Handouts:

9/23/08: Chapter 2 material: Planar subdivisions and intersection problems

See the powerpoint slides.

Begin discussion of Chapter 2 material: Planar subdivisions and intersection problems

Basic problems of line segment intersection: Detect, Report, Count

1D results: use sorting! (O(n log n) for detect, O(k+n log n) for report)

Mention briefly: Lower bound (1D) from Element Uniqueness: Omega(n log n)

Planar straight-line graphs; data structures (winged-edge, quad-edge, DCEL (main one we use)). Details of the DCEL.

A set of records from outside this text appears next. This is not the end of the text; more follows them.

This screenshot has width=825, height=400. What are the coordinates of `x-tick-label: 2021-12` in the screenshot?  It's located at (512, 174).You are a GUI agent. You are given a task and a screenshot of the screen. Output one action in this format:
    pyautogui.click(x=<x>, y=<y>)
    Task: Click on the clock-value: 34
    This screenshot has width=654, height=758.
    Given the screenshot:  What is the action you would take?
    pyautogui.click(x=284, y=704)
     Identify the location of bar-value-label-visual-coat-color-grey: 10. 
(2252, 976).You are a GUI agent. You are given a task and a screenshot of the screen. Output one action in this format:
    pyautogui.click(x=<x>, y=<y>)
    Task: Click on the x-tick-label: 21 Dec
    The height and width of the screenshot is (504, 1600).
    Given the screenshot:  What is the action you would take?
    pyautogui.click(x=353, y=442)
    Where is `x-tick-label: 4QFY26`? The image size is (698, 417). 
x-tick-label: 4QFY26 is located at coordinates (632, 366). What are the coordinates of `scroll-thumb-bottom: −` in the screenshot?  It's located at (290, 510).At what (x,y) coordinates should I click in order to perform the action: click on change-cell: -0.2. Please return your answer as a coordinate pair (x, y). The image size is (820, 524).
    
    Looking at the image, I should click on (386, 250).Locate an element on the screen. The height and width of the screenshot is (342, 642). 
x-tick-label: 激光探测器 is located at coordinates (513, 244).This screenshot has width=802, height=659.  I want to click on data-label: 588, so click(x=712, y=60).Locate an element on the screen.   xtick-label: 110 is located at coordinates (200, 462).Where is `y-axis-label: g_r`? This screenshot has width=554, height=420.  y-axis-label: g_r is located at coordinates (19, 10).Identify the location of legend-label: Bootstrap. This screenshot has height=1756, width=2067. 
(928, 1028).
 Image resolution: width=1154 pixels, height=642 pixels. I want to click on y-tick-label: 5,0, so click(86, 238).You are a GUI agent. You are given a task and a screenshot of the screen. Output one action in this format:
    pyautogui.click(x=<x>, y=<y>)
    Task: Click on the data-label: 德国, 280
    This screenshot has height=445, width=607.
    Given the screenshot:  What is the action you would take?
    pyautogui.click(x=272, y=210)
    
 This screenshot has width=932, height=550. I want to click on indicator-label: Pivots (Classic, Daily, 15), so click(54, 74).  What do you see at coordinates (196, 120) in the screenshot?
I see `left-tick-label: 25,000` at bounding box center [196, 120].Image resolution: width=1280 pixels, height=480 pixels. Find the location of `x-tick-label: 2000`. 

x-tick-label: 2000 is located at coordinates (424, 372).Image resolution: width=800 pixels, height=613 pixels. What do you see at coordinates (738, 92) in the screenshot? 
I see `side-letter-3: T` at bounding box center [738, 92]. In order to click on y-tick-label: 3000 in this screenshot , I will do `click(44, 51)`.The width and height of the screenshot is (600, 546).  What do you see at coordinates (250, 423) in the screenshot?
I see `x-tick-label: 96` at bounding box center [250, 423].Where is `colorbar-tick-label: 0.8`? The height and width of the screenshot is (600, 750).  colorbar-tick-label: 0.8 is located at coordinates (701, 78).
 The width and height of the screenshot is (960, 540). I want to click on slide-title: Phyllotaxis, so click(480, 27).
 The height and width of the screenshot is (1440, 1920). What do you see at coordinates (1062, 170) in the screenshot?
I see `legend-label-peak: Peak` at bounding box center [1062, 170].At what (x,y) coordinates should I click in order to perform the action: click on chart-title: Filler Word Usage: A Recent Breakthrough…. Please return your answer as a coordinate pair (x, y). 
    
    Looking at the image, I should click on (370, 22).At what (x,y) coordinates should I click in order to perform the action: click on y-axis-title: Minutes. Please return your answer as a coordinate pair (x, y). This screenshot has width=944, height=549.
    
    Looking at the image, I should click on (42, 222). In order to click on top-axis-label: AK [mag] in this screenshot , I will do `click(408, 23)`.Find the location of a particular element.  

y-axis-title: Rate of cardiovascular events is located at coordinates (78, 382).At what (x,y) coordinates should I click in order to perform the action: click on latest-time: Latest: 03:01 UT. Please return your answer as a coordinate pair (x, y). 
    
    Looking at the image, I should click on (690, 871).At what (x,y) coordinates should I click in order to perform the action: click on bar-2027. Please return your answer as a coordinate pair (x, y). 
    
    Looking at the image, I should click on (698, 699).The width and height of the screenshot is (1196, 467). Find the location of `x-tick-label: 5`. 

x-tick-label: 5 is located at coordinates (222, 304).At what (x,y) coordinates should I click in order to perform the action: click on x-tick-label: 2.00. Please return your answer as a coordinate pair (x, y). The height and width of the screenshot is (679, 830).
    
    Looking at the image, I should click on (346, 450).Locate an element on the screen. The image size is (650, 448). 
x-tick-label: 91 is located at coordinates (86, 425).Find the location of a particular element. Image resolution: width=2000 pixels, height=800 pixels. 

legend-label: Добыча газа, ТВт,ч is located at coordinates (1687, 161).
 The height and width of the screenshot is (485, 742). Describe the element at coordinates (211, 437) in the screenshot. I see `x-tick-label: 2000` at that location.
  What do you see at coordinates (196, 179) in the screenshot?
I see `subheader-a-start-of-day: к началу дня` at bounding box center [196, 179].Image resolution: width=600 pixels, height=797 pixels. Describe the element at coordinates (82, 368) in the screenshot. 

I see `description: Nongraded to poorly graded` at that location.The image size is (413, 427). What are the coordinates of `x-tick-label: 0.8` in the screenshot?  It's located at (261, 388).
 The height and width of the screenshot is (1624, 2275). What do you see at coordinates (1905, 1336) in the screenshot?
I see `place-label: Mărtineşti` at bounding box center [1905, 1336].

Planar straight-line graphs; review Euler formula (f-e-v=c+1); linearity of size

Plane sweep paradigm: Apply to arbitrary segments in the plane: O(n log n) to detect.

Bentley-Ottmann sweep to Report all intersections: O((k + n) log n) to report all k intersections.
Bentley-Ottmann plane sweep paradigm: Sweep a vertical line from left to right (or a horizontal line from top to bottom, etc). Maintain two data structures: Event Queue (EQ) and the Sweep Line Status (SLS).

I give details of how to process each of 3 types of events: (a). left endpoint, (b) right endpoint, (c) crossing point.